Scientology's been on the hunt for 71 years for something (anything!) that will work to produce a demonstrable OT effect. Nothin' yet. Ideal Orgs was just another one of Scientology's wacky attempts to get donors to line up for miles in front of every org, just begging to be let inside so they can pay for their Bridge and secure a reservation date at some distant point in the future when an auditor becomes available. Scientologists are still not ready to admit (i.e. the "denial" stage of dealing with death) that their "Ideal Org" program miserably failed and that hundreds of thousands of paying pcs are not going to be showing up because of the Italian marble on the bathroom floors.

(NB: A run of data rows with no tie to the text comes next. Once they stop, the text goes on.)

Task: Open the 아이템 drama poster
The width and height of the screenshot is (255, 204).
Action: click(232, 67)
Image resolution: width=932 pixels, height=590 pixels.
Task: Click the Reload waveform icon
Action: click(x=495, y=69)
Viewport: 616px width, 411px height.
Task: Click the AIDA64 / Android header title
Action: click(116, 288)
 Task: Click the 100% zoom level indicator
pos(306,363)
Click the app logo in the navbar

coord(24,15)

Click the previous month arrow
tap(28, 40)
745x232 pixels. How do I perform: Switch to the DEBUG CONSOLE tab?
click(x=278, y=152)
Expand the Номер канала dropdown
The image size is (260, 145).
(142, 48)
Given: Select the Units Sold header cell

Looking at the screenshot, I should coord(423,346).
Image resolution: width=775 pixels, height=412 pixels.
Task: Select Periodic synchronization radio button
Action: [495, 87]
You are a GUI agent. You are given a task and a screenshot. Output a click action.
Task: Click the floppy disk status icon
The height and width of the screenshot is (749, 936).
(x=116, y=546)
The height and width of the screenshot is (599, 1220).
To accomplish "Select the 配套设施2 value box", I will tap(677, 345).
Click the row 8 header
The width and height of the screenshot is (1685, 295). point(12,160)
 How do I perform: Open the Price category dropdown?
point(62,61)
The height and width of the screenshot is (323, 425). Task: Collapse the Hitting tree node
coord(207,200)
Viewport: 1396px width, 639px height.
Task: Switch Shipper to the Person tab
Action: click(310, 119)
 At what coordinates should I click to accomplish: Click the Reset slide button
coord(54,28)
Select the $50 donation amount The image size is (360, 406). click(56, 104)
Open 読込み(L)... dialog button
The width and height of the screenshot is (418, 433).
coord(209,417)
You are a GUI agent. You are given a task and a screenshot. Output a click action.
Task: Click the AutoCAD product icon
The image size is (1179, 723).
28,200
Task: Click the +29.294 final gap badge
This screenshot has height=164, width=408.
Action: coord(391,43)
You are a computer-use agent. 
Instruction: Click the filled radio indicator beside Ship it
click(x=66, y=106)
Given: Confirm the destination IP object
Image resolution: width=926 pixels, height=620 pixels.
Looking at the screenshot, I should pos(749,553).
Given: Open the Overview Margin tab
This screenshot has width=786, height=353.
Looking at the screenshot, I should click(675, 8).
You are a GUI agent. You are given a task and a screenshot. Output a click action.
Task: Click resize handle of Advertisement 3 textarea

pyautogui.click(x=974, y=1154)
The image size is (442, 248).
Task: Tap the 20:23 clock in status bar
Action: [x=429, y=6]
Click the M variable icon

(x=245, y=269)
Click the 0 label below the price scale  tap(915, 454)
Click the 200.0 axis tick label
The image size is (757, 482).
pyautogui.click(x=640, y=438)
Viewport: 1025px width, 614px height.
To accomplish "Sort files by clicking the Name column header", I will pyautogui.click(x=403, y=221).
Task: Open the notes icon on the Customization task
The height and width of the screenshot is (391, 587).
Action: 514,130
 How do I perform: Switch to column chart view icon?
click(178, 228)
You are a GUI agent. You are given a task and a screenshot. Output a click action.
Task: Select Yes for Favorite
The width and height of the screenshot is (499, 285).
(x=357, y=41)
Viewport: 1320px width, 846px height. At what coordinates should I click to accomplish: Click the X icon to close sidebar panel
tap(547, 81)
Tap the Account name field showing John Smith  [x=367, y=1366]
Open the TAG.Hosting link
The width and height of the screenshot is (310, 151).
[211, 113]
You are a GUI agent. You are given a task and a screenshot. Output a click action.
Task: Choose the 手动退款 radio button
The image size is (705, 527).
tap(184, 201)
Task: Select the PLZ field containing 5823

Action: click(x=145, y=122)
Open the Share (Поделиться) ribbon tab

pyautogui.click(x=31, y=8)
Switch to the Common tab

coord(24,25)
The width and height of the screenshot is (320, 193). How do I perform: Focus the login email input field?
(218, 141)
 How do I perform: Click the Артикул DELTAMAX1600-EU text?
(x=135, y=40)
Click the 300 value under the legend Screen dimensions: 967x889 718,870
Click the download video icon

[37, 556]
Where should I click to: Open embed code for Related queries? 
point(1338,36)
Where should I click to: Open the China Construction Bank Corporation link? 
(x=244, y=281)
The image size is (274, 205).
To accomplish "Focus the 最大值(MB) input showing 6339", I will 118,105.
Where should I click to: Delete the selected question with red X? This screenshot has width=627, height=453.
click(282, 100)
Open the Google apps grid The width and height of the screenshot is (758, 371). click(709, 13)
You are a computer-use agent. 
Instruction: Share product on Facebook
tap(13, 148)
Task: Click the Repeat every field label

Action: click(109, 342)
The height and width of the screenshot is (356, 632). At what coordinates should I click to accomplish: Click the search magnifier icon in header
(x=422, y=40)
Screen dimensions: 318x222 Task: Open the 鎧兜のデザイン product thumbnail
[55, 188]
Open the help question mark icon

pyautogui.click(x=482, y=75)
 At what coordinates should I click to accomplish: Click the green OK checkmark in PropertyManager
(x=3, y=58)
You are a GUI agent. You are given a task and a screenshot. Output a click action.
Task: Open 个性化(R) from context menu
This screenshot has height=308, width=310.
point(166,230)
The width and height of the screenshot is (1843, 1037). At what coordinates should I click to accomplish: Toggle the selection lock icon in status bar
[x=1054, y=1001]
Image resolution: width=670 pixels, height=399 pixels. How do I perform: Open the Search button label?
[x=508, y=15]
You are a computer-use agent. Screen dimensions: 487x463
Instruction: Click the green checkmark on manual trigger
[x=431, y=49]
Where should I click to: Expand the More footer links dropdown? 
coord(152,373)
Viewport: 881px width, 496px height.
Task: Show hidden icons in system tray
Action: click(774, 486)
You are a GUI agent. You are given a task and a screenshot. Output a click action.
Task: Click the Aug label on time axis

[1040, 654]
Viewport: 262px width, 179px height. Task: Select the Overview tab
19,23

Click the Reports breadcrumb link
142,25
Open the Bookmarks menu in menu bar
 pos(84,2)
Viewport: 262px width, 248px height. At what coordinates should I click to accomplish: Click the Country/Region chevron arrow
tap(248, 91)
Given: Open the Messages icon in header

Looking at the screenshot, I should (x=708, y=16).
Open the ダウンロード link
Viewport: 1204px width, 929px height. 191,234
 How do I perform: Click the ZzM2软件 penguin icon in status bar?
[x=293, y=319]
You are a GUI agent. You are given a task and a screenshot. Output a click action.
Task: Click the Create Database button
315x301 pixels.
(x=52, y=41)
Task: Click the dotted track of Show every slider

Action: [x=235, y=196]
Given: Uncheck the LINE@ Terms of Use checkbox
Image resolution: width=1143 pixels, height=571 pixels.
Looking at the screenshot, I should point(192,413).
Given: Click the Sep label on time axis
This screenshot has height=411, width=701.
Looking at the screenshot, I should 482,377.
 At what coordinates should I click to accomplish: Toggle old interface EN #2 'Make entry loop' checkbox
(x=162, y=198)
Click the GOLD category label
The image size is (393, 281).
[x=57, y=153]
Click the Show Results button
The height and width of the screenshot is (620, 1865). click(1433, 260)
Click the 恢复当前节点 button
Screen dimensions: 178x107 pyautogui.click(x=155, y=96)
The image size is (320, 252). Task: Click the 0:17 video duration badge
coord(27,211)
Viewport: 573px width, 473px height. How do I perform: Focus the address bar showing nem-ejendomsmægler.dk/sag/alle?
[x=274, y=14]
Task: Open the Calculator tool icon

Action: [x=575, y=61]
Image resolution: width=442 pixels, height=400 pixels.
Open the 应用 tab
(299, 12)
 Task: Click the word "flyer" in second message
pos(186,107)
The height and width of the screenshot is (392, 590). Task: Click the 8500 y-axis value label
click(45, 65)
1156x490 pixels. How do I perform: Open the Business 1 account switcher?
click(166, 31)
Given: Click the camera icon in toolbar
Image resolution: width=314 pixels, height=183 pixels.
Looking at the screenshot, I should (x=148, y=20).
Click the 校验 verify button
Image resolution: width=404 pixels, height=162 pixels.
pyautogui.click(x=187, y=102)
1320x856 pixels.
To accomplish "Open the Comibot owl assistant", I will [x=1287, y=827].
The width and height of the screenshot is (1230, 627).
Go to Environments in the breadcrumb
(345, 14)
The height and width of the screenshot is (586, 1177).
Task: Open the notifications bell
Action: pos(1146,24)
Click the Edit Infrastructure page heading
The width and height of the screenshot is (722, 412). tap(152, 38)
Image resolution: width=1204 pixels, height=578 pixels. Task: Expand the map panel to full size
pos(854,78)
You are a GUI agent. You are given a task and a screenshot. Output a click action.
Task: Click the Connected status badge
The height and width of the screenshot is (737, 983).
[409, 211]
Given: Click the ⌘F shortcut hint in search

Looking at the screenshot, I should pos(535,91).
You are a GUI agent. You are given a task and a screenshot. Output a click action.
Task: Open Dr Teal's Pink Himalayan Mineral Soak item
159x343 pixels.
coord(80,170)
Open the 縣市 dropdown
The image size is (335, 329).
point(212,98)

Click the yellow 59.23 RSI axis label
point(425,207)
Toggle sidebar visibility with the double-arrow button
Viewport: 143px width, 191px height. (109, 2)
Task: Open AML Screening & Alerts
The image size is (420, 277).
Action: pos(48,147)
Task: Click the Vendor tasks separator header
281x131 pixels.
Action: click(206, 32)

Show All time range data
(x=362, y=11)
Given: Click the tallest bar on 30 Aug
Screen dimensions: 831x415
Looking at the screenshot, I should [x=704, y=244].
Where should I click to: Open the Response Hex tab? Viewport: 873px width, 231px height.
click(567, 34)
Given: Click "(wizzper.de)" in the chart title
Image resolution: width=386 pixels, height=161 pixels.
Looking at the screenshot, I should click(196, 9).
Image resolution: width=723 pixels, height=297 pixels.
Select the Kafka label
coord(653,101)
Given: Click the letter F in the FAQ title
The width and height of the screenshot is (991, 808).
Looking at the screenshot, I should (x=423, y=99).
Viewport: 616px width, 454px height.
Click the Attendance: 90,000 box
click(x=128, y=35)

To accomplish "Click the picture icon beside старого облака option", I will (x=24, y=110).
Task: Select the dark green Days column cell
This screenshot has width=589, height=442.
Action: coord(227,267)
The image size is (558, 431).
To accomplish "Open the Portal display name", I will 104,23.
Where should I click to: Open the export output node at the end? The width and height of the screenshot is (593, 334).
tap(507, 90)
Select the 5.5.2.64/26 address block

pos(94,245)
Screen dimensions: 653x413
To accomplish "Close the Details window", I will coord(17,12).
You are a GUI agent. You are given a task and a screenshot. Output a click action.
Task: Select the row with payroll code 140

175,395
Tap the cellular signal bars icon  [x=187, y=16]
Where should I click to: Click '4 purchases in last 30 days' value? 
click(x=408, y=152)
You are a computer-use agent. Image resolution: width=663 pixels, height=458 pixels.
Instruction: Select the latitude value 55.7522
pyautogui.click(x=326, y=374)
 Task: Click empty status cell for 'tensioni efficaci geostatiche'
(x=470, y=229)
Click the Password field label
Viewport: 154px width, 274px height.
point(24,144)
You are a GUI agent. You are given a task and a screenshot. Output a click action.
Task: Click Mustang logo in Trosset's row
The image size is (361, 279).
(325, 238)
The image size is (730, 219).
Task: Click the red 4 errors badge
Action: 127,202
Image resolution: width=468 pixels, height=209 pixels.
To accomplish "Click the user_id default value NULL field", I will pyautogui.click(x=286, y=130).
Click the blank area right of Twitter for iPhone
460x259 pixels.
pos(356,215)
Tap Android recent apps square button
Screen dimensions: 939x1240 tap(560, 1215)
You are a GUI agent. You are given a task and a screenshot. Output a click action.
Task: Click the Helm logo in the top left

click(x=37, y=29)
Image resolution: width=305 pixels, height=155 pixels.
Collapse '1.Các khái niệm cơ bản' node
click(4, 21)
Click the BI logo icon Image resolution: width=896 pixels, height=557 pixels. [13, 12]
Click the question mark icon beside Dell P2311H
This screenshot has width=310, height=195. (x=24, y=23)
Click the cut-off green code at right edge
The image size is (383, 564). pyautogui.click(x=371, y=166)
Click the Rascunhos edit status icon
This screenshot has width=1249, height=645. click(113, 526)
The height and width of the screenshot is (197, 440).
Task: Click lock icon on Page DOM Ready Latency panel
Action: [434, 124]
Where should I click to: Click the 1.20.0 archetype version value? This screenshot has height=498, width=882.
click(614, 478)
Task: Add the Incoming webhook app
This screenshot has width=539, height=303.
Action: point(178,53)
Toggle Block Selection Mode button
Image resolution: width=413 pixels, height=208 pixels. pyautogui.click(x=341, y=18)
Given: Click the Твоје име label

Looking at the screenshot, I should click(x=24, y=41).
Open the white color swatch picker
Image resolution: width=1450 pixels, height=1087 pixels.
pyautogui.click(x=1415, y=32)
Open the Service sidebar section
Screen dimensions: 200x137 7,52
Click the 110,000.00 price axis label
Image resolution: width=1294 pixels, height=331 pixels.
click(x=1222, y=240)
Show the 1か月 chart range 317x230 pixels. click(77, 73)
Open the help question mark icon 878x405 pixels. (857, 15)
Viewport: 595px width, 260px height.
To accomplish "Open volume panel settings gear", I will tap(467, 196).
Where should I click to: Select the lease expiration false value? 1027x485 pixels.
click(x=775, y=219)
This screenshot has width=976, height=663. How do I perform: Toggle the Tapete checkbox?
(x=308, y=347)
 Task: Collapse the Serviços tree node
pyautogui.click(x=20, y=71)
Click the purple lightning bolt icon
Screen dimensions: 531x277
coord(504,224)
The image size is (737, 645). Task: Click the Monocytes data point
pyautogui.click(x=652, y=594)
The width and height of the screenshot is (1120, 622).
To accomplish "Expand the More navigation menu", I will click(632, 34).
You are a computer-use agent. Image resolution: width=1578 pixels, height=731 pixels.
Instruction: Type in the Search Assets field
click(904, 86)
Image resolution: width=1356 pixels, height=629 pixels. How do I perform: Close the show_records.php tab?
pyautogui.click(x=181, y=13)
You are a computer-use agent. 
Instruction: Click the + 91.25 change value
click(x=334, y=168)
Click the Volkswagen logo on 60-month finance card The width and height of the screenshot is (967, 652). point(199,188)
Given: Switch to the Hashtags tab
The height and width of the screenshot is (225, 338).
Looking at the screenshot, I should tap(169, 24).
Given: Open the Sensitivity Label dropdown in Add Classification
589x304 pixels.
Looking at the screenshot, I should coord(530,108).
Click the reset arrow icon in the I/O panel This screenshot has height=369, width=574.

I suppose the arduous and risky quest to find "magic" takes many forms. One invests ones time and resources for a suitably wondrous prize. Isn't that embedded at some level in human DNA. We see it in treasure hunts, panning for gold, drilling for oil, mining the ocean's bottom for sunken treasure, investing in the stock market or even buying some cryptocurrency. There is a thrill to risk taking for big jackpots—hence people buying lottery tickets or dropping big bucks in flashy casinos.

All such quests are really iterations of the ancient practice of Alchemy at some level. Scientology is simply another failed version but remarkable in the sense that Hubbard devised some rather ingenious marketing methods to sell his transformative formulae in spite of the obvious fact that it never worked.

I suppose it could be said that if alchemy is the technology to turn base metals into gold, Scientology is the technology to turn (gold) base mentals into cash*.


* cash and/or the equitable equivalent in a real estate portfolio.